He says he has no idea of the conditions in which Shalit is being held, only that they must be better than those of the more than 1,000 Palestinian prisoners whose release Hamas is demanding for his safe return. Before we are ushered out, Zahar allows us into the basement of his spacious three-storey house, where he has built a shrine to two sons killed in Israeli air strikes in the past five years.

Before meeting others in the armed factions responsible for Shalit’s kidnapping, I try talking to more moderate Hamas politicians.

Dr Ahmed Yousef, one of Hamas’s top political advisers, is a suave academic much more comfortable than Zahar with media contact.

As we sit talking in his sweltering office, he boasts of his role as a consultant to the American thriller-writer Tom Clancy on subjects related to terrorism.
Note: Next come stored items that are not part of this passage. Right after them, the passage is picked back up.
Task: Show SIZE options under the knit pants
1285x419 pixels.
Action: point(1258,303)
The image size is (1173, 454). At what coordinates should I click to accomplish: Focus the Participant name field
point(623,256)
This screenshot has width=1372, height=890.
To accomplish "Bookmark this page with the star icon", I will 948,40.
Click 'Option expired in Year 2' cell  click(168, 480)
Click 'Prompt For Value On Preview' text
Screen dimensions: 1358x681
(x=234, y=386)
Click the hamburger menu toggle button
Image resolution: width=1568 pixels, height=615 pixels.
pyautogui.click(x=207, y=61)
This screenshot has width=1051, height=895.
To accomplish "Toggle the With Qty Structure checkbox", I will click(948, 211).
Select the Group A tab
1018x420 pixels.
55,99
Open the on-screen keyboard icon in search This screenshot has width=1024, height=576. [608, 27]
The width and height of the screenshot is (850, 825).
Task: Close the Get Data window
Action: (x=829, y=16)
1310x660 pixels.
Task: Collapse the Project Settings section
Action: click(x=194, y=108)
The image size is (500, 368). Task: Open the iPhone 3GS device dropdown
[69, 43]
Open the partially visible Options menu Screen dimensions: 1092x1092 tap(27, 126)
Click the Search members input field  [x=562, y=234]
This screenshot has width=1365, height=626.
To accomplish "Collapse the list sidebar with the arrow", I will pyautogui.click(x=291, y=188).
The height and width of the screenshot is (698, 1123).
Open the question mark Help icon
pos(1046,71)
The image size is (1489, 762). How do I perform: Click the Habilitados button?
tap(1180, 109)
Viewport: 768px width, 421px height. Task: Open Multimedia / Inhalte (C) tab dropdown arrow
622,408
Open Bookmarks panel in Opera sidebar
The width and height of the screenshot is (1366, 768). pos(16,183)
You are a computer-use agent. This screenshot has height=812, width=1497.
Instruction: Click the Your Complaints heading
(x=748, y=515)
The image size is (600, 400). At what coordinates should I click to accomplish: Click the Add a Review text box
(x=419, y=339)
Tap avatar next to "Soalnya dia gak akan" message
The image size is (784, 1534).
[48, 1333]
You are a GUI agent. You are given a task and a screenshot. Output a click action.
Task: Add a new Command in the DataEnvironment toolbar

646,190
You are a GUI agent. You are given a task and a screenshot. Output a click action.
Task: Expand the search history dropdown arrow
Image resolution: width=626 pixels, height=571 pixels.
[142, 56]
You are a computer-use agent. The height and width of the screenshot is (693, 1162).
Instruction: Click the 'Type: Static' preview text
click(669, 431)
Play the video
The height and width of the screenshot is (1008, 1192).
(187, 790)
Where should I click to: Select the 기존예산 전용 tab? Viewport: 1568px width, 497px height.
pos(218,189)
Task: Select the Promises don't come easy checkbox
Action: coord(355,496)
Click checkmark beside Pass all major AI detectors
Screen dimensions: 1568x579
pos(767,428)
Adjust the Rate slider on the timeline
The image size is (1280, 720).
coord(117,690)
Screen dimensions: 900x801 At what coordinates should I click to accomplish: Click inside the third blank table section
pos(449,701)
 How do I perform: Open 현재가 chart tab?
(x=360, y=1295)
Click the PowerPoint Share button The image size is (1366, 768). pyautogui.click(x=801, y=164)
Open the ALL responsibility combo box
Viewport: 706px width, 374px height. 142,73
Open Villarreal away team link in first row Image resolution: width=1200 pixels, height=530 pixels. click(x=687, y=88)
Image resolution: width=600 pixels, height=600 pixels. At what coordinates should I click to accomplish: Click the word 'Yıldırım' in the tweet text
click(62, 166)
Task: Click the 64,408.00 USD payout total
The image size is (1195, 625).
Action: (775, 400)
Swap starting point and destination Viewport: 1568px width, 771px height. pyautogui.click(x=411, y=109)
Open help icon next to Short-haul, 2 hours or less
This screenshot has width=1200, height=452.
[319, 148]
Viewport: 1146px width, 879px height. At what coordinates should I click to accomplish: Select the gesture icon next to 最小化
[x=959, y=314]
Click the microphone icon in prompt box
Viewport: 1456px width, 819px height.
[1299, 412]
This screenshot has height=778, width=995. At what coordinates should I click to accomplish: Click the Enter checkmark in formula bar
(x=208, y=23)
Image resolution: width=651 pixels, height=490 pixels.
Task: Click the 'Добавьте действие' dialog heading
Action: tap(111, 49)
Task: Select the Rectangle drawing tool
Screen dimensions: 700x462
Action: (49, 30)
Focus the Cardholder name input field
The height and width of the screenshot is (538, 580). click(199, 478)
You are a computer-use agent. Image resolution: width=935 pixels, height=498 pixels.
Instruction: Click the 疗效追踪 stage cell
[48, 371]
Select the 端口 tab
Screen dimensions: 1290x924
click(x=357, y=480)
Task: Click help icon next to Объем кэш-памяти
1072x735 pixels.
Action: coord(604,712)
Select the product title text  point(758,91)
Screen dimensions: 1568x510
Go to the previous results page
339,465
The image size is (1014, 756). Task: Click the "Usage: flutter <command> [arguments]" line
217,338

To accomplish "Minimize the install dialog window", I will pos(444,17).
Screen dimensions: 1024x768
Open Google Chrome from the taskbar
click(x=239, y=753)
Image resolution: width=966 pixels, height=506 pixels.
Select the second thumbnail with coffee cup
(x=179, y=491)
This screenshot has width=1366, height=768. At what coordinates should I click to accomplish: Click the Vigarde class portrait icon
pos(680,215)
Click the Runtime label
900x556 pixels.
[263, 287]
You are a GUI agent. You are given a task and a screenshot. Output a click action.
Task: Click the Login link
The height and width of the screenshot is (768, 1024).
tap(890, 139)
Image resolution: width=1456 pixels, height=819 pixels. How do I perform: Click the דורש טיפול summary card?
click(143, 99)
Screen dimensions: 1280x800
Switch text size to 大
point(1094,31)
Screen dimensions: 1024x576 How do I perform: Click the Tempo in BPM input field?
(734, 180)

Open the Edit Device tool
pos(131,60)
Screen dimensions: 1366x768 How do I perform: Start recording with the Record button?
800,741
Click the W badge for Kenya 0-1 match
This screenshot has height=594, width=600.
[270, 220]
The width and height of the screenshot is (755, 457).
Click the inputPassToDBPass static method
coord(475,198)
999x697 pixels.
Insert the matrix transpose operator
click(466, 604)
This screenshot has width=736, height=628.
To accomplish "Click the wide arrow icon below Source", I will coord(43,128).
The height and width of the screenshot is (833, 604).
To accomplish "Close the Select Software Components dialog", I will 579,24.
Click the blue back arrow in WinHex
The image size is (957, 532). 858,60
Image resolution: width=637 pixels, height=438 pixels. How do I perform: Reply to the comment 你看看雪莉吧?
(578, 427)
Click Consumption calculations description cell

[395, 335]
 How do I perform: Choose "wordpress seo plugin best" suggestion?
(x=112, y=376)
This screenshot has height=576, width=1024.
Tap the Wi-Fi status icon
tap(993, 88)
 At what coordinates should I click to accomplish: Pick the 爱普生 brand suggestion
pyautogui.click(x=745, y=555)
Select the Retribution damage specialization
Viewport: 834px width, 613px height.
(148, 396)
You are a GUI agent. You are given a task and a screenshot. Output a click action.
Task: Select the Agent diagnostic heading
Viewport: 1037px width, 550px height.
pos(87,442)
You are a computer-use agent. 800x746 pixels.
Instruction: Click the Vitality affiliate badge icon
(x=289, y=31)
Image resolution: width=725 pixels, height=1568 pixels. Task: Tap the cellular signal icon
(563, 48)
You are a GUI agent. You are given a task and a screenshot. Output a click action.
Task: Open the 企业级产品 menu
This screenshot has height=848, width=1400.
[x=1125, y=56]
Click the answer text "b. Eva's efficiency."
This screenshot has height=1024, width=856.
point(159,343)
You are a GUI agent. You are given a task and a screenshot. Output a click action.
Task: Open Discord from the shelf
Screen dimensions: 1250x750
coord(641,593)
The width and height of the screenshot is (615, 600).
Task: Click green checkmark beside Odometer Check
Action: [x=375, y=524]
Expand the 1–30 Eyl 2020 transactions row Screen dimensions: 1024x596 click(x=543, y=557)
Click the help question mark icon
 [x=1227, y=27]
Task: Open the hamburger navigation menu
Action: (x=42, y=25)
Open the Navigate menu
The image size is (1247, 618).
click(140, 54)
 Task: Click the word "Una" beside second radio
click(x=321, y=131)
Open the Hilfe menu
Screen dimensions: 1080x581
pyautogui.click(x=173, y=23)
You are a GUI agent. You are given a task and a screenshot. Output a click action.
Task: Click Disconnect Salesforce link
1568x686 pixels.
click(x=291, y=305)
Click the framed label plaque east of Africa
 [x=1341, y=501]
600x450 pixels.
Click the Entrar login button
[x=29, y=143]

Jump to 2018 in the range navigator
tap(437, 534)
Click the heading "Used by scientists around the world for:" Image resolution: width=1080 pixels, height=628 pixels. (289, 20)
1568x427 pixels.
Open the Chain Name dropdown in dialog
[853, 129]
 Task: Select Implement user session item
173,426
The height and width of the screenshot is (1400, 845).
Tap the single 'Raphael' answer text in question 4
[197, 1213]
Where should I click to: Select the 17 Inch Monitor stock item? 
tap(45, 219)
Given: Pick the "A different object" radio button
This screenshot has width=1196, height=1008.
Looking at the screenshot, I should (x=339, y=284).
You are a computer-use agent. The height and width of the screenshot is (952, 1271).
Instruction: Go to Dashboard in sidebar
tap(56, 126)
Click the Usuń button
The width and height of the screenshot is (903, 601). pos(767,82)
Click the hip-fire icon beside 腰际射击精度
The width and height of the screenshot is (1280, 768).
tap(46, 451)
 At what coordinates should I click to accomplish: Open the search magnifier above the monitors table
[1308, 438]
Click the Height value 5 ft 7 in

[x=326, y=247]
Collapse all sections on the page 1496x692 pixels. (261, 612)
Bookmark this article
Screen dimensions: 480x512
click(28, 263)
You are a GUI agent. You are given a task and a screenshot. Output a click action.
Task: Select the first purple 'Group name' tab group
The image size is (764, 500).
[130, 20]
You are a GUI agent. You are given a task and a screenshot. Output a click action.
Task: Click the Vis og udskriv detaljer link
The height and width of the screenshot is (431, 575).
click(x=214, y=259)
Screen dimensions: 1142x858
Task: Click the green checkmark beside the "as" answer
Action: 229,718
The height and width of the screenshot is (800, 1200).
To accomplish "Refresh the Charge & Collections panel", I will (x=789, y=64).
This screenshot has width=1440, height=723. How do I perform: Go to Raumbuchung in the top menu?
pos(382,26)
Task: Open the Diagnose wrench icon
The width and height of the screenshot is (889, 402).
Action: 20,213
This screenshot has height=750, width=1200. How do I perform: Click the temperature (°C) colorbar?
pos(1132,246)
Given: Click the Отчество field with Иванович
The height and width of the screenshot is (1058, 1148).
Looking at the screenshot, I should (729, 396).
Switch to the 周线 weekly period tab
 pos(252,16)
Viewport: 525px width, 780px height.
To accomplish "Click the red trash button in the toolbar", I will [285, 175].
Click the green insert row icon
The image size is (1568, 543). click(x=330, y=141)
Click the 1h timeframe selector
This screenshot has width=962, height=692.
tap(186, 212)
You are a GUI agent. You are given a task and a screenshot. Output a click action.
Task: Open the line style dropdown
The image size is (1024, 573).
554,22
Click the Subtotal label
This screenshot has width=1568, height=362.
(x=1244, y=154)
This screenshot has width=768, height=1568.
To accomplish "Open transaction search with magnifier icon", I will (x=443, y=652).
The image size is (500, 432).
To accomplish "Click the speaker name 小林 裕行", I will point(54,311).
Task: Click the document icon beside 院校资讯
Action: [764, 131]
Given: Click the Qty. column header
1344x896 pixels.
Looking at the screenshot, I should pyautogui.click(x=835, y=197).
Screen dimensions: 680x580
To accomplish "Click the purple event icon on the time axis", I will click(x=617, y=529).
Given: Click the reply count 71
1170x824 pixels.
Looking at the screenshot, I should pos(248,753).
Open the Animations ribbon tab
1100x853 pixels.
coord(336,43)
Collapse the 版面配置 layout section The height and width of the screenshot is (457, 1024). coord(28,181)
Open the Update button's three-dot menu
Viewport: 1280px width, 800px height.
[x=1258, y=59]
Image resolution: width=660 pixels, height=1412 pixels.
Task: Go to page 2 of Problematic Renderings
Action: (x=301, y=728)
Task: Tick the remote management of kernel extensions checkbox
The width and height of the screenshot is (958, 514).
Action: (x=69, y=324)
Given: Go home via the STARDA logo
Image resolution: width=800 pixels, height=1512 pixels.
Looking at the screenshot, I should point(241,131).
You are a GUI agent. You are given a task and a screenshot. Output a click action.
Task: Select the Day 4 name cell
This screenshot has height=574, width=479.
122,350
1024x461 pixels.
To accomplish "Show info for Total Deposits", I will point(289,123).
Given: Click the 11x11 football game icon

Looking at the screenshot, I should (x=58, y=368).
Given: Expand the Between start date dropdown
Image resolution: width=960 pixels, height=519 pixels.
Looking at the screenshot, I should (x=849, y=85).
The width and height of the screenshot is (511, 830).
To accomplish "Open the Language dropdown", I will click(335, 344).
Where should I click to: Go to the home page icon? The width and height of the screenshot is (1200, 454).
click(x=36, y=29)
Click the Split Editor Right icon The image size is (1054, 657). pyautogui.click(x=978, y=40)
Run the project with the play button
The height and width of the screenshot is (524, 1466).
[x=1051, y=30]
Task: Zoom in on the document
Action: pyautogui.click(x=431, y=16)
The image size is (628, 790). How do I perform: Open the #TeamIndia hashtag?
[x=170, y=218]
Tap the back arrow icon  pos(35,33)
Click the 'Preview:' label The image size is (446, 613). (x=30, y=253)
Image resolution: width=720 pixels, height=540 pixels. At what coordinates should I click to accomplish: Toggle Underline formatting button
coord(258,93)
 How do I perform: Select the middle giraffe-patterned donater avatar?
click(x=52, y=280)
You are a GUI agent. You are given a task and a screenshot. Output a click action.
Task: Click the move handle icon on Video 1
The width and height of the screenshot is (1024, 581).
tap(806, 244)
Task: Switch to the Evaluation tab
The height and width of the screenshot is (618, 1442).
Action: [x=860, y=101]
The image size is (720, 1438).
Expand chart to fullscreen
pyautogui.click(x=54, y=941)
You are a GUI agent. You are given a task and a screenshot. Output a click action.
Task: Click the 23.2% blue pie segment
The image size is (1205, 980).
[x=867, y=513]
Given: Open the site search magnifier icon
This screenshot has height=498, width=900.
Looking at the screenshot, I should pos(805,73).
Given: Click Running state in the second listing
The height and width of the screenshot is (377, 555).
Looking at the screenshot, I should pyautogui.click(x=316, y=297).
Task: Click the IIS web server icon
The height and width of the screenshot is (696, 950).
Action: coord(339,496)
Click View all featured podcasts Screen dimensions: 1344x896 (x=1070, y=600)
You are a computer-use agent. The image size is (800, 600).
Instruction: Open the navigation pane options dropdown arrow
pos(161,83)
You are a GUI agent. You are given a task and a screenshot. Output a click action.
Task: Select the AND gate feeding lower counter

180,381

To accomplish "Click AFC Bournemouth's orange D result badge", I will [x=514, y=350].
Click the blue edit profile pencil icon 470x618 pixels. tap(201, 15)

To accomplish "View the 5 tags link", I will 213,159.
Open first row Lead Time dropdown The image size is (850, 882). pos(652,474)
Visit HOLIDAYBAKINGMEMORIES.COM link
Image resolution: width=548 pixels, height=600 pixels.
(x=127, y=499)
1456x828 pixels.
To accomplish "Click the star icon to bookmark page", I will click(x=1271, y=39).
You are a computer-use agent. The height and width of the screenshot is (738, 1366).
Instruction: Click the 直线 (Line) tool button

But on the subject of Shalit, Yousef, too, is tight-lipped.

“The Israelis have Gaza under such a high level of surveillance, they can smell what we’re eating,” he says, “so nobody will talk about Shalit. It puts them in great danger if they do.”

Then he adds: “I don’t recommend you go around asking too many questions about Shalit. People get suspicious.” I was warned before coming to Gaza that I might be regarded as a spy.

“You have to understand the people in Gaza,” Yousef continues. “They can’t see why the world is so concerned about one Israeli soldier captured by freedom fighters resisting occupation when nobody takes any notice of the thousands of Palestinian prisoners held illegally.”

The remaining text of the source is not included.